Now, I have just numbers on the left side ($-9$) and 'f's and a number ($-1$) on the right side. I want to get all the plain numbers together on one side too. So, I'll move that $-1$ from the right side. To make $-1$ disappear, I need to add $1$ to it. And whatever I do to one side, I have to do to the other to keep our seesaw balanced!
Add $1$ to both sides:
$-9 + 1 \ge 3f - 1 + 1$
$-8 \ge 3f$

Okay, almost there! Now I have '3f' on the right side, but I just want to know what 'f' is by itself. '3f' means 3 times 'f', so to undo multiplying by 3, I need to divide by 3! I'll do it to both sides.
Divide both sides by $3$:
$\frac{-8}{3} \ge \frac{3f}{3}$
$-\frac{8}{3} \ge f$

This means 'f' has to be less than or equal to negative eight-thirds. Another way to write it, which might look more familiar, is $f \le -\frac{8}{3}$.

Alternative answer

Answer: $f \le -\frac{8}{3}$ Explain
This is a question about <inequalities, which means comparing numbers with 'greater than' or 'less than' signs>. The solving step is:

Okay, so we have this puzzle: $-f-9 \ge 2f-1$. We want to find out what numbers 'f' can be!

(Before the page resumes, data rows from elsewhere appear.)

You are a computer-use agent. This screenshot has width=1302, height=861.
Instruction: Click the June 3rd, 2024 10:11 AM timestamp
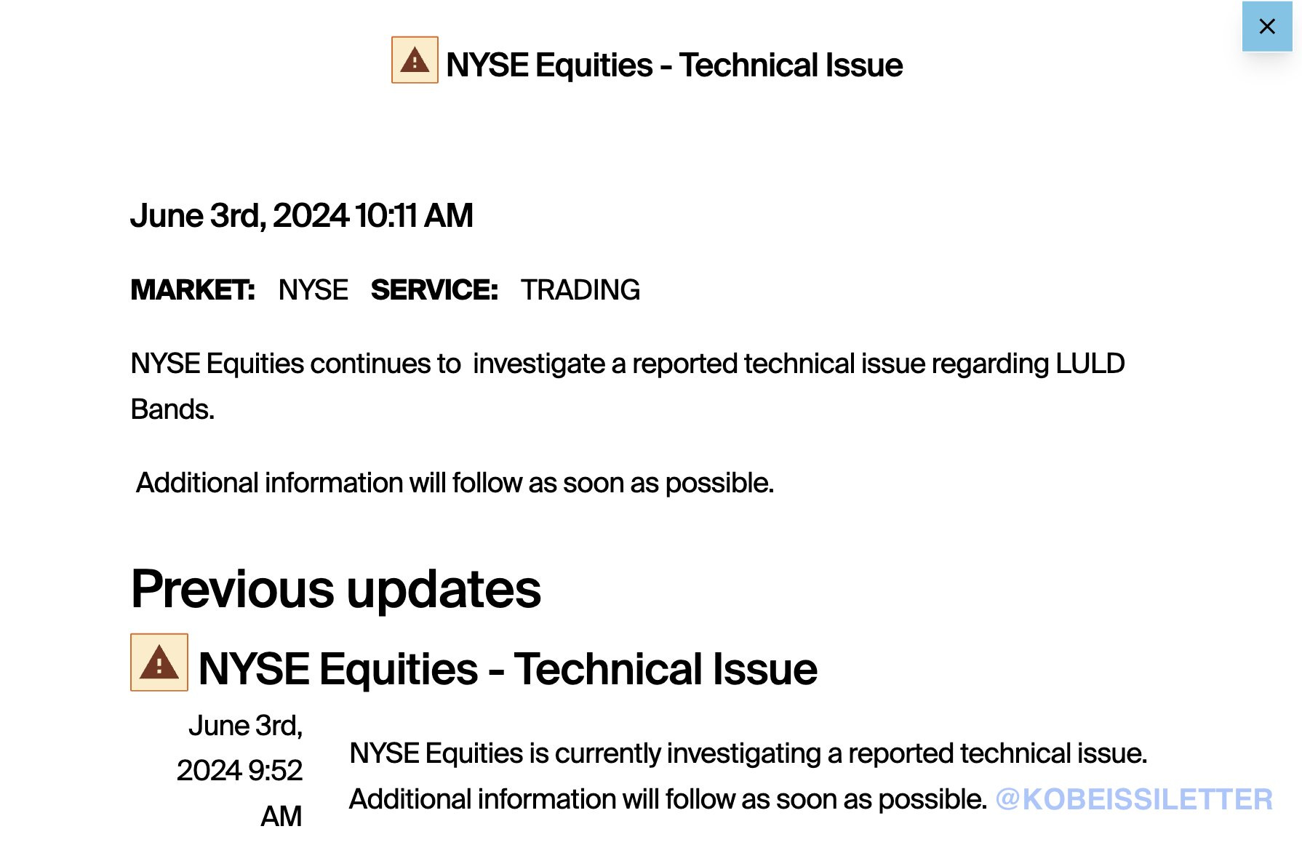click(301, 216)
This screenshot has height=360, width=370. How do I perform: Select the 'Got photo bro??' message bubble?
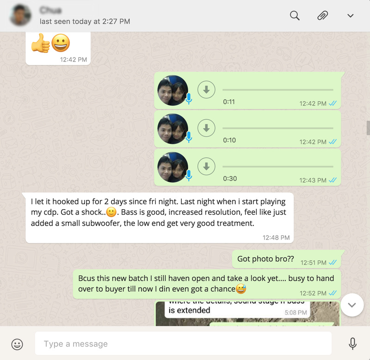pyautogui.click(x=286, y=259)
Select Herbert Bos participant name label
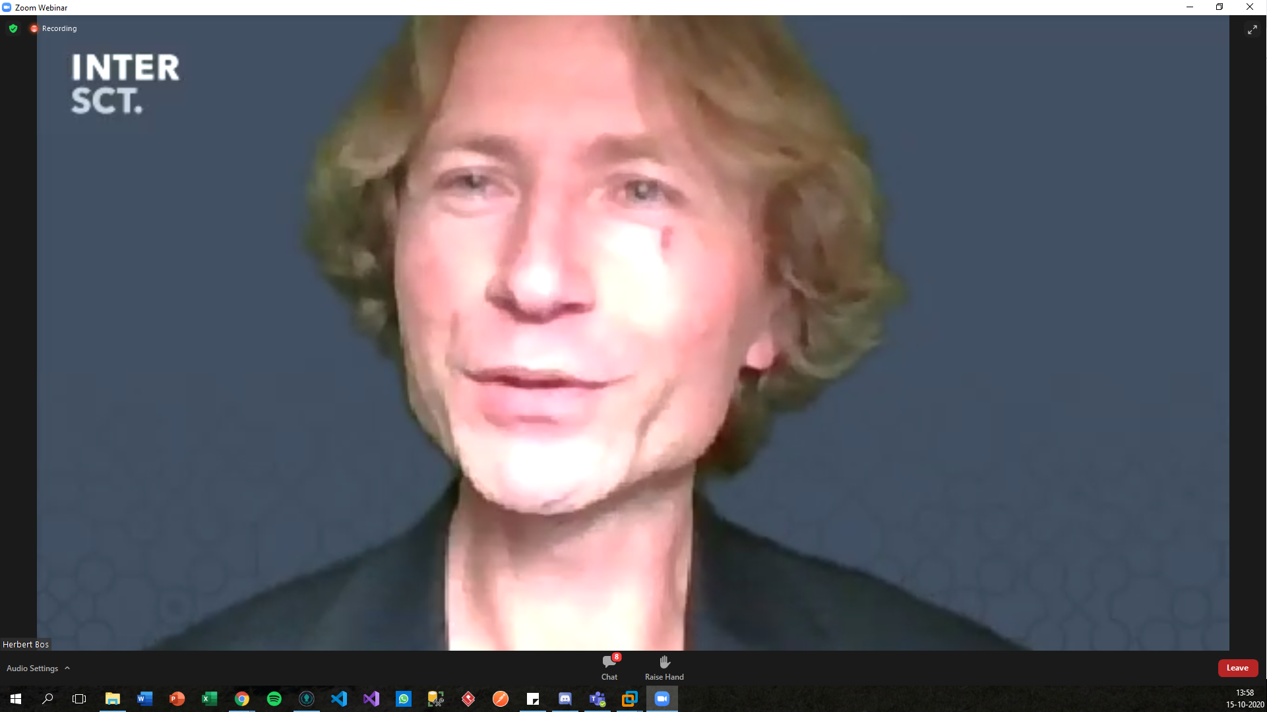 click(x=24, y=643)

1. **Get all the 'f's on one side:**
I see a '-f' on the left and '2f' on the right. It's usually easier to work with positive 'f's. So, let's add 'f' to both sides of our balance.
If we add 'f' to $-f-9$, it becomes just $-9$.
If we add 'f' to $2f-1$, it becomes $3f-1$.
So now our puzzle looks like this: $-9 \ge 3f-1$.

2. **Get all the plain numbers on the other side:**
Now we have $3f$ with a $-1$ next to it on the right. Let's move that $-1$ to the left side. We can do that by adding $1$ to both sides.
If we add $1$ to $3f-1$, it becomes just $3f$.
If we add $1$ to $-9$, it becomes $-8$.
So now our puzzle looks like this: $-8 \ge 3f$.

3. **Find out what one 'f' is:**
We have '3f', which means 3 times 'f'. To find out what just one 'f' is, we need to divide both sides by 3.
If we divide $3f$ by $3$, it becomes 'f'.
If we divide $-8$ by $3$, it becomes $-\frac{8}{3}$.
Since we divided by a positive number (3), the 'greater than or equal to' sign stays the same.
So, we get: $-\frac{8}{3} \ge f$.

This means 'f' has to be a number that is less than or equal to $-\frac{8}{3}$. We usually write this as $f \le -\frac{8}{3}$.